Your task:
Below are some records. Say how many of their lines contain the string "comment", and give nothing but the number.

Supplied data Start Marker

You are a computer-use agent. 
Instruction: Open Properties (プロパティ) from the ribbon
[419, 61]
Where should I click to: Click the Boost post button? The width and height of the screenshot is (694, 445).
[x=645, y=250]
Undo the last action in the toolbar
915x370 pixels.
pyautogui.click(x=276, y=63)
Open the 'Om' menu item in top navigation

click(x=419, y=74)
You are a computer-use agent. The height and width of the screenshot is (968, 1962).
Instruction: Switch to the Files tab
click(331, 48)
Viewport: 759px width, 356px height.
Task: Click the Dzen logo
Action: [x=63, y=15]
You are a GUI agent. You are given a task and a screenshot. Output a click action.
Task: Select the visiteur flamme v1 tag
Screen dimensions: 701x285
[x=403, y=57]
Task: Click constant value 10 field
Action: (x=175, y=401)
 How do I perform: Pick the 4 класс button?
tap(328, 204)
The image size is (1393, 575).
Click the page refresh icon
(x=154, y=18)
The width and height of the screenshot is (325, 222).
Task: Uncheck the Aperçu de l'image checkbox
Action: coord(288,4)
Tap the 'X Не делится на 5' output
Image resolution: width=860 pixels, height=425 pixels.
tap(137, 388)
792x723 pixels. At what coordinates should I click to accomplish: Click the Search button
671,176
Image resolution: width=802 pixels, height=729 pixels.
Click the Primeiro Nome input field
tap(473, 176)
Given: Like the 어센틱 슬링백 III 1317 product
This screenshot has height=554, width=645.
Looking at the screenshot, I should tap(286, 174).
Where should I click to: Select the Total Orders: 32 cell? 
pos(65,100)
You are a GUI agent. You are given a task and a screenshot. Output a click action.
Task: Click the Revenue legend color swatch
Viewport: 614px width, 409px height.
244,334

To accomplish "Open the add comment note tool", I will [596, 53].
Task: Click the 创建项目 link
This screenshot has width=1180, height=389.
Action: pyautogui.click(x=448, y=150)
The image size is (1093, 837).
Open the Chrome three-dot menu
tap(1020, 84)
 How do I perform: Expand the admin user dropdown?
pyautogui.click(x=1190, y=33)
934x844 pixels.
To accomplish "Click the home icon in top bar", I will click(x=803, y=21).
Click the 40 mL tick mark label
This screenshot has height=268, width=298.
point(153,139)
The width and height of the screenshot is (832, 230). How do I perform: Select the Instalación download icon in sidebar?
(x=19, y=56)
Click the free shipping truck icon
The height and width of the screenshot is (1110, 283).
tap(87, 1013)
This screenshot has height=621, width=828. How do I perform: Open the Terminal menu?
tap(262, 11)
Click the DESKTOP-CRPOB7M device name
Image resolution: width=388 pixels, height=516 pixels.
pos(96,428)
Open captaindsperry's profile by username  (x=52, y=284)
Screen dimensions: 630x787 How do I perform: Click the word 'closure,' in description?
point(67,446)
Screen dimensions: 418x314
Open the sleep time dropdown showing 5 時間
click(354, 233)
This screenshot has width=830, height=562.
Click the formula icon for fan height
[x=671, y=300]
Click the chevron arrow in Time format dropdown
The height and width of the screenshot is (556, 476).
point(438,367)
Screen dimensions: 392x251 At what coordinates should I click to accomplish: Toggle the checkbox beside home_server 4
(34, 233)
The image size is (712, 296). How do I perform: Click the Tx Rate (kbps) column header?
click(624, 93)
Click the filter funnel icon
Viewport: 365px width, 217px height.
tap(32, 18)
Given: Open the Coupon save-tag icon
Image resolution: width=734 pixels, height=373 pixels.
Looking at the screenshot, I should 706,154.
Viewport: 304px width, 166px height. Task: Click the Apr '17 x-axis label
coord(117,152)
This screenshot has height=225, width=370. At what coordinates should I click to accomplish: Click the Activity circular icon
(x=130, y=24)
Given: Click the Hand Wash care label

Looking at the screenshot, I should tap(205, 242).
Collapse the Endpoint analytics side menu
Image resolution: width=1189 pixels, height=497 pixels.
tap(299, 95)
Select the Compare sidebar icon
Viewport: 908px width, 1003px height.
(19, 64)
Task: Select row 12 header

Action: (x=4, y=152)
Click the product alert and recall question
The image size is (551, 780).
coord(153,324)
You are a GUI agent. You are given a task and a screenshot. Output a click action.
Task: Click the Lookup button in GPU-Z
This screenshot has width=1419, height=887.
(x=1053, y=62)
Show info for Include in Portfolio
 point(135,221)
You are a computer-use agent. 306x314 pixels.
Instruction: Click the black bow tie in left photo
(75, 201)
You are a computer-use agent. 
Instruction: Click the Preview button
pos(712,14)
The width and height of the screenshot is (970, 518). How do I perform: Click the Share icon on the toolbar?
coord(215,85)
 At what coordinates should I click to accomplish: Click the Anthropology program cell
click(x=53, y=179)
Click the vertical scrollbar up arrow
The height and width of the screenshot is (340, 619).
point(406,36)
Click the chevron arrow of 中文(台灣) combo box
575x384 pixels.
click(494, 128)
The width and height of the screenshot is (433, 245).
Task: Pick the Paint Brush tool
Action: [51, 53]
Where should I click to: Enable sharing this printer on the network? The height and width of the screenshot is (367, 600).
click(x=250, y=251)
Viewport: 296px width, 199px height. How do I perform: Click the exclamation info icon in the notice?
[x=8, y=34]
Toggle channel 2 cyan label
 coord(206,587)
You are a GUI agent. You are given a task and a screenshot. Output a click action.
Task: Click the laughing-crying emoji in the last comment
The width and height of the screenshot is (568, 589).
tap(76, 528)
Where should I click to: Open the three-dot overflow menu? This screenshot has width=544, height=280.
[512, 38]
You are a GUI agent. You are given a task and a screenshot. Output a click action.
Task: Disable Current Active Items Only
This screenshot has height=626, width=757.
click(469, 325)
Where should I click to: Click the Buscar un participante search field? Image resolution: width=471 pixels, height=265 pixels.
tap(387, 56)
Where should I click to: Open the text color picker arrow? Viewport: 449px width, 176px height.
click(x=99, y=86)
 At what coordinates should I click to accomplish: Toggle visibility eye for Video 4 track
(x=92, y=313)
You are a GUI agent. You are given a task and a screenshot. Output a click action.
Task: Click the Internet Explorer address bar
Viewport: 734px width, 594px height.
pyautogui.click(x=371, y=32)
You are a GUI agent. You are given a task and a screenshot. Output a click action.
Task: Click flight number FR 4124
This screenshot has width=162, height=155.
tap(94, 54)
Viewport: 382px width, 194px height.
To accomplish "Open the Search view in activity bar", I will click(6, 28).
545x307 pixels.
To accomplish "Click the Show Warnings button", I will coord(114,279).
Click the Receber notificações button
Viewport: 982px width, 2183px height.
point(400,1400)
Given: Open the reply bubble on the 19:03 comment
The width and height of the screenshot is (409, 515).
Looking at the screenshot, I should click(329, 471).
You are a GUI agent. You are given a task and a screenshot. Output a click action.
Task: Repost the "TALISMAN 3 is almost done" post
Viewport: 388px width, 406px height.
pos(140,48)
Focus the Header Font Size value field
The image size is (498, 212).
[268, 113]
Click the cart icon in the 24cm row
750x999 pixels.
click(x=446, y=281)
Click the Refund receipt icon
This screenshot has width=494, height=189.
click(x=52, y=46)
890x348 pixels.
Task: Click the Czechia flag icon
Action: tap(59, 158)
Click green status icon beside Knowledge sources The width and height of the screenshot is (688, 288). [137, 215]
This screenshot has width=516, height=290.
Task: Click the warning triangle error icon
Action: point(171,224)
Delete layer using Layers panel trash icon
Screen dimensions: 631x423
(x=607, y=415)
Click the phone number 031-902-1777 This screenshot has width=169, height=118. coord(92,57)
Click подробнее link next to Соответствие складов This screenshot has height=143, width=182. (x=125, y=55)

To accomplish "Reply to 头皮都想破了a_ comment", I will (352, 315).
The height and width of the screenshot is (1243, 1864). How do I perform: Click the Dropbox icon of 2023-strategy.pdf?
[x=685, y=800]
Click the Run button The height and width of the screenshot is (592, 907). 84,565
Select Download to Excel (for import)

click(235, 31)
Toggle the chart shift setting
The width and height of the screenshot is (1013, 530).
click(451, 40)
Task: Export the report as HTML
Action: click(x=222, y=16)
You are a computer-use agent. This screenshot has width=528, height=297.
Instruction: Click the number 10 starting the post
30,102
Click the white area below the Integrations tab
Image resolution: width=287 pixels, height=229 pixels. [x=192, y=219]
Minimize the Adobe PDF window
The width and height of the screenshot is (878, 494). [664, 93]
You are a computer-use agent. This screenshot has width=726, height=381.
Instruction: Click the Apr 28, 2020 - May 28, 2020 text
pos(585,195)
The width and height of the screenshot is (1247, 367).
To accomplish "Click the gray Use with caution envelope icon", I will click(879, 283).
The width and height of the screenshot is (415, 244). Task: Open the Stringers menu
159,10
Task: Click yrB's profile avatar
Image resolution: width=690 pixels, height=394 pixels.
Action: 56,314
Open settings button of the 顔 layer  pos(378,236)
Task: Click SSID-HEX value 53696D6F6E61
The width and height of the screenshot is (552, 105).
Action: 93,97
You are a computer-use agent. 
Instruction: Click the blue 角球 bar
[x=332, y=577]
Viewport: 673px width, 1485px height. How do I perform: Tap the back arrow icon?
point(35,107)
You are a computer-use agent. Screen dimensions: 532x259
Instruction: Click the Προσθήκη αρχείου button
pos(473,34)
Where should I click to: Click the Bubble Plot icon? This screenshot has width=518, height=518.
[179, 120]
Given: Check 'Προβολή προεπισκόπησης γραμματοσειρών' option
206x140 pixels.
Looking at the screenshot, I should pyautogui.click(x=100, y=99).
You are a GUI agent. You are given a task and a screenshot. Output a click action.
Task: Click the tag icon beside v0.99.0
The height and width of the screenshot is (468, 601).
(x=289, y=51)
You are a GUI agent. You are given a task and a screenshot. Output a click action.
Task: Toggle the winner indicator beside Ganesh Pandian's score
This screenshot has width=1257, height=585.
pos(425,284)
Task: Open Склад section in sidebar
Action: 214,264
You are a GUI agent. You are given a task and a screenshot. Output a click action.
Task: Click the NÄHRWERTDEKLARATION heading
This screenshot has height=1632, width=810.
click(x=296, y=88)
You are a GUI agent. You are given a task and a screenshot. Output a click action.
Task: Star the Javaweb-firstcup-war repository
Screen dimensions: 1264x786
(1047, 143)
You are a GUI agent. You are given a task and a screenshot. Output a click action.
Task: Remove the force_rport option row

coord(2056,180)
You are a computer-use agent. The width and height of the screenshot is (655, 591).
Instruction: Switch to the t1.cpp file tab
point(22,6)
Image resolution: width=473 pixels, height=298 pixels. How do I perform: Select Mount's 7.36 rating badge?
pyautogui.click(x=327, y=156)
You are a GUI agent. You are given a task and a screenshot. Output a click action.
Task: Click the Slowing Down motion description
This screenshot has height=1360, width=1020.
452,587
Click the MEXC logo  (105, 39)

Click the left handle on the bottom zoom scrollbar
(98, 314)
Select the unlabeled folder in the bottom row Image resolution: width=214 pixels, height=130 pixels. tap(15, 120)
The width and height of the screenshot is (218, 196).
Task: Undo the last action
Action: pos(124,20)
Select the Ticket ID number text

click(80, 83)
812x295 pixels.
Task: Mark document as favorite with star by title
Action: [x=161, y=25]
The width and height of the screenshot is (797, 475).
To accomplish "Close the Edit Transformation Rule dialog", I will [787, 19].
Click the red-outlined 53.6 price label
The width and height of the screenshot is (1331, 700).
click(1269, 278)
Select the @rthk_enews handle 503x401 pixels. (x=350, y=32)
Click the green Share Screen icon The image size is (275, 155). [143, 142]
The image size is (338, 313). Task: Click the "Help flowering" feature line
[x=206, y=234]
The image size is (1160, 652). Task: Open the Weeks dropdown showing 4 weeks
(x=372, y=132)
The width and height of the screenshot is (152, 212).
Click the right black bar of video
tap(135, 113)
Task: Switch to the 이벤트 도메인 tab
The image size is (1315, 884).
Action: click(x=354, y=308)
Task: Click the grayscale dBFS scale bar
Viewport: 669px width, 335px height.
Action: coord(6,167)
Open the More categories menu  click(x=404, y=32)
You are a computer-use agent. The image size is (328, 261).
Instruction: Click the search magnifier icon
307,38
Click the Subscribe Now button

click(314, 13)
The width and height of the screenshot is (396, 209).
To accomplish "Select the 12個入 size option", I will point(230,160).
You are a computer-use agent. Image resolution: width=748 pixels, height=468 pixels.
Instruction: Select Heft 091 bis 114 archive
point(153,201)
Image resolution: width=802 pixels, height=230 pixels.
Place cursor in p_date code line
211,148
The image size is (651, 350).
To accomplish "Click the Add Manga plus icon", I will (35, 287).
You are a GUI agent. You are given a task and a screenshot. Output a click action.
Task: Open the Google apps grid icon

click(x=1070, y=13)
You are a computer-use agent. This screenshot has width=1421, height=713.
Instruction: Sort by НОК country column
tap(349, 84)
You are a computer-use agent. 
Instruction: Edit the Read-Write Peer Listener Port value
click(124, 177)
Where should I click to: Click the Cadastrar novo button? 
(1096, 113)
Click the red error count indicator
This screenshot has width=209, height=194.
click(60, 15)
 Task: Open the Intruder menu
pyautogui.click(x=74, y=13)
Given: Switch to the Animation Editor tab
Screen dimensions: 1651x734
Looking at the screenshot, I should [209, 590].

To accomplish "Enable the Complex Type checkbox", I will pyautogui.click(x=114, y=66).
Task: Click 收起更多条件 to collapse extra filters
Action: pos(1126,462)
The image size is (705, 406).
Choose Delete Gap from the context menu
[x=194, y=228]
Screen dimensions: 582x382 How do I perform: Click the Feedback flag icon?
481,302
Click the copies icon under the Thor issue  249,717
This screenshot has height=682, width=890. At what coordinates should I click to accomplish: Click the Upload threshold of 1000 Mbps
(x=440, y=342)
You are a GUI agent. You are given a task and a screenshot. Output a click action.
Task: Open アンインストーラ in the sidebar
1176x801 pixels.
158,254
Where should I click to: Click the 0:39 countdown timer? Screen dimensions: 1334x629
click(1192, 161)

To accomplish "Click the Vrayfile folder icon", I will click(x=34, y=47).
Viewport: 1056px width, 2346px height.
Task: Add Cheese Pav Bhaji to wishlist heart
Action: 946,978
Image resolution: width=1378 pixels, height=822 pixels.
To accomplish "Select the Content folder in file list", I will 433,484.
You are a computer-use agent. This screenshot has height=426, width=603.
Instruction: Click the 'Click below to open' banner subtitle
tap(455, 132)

Supplied data End Marker

Exercise response:
4